The job is to find each line in the entries holding the string "computer" and copy that line.

(Excerpted records Opens)

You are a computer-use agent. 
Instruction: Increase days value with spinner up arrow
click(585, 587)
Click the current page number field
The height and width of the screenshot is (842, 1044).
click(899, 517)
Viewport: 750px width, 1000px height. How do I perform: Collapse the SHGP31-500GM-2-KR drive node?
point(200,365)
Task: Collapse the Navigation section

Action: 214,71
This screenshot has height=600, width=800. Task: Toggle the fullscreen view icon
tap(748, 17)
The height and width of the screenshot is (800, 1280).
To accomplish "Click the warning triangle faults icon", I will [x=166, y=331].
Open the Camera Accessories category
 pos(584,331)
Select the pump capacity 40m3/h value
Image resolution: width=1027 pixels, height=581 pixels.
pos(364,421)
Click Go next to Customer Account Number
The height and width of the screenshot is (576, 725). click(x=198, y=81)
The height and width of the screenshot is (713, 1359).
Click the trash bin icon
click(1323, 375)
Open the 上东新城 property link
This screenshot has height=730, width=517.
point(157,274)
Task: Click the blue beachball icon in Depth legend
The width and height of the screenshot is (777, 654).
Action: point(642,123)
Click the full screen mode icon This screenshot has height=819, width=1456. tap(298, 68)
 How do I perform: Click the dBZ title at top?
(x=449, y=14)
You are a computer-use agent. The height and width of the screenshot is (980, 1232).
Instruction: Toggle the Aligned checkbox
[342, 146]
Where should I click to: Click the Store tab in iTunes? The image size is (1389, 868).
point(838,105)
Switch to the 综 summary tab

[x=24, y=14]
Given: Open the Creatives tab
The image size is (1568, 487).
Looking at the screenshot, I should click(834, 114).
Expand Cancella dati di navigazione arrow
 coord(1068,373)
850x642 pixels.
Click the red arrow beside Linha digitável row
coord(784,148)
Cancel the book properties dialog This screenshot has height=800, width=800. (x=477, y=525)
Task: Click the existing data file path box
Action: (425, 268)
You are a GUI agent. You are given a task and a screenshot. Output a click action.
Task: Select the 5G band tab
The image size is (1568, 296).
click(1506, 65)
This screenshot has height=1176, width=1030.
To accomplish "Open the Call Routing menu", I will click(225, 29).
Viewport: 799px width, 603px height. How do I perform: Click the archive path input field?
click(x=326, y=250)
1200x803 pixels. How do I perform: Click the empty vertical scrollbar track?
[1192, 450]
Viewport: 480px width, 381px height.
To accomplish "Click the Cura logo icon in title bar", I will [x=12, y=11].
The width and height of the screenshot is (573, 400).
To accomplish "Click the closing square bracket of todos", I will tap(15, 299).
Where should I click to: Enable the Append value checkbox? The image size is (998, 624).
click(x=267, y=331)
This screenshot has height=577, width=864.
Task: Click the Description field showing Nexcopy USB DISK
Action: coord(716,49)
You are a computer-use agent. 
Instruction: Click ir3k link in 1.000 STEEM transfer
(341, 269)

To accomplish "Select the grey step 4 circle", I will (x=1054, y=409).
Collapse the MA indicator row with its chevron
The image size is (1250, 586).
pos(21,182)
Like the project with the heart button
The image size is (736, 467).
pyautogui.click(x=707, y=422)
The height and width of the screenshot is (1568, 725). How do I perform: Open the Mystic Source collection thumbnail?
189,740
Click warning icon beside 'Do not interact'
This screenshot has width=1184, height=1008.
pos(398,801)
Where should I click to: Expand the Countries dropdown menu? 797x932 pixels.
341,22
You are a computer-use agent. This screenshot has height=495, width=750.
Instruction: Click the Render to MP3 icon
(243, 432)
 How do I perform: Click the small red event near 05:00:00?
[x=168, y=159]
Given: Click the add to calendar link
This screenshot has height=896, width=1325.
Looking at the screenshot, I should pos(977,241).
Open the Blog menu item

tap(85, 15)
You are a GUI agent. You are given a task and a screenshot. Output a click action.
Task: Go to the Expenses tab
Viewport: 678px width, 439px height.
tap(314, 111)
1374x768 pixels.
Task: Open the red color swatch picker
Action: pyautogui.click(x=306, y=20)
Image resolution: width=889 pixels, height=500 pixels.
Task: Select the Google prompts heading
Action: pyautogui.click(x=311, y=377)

(Excerpted records Closes)

### Solution for this exercise
You are a computer-use agent. 
You are a computer-use agent. The height and width of the screenshot is (980, 1232).
You are a computer-use agent. 
You are a computer-use agent. This screenshot has height=495, width=750.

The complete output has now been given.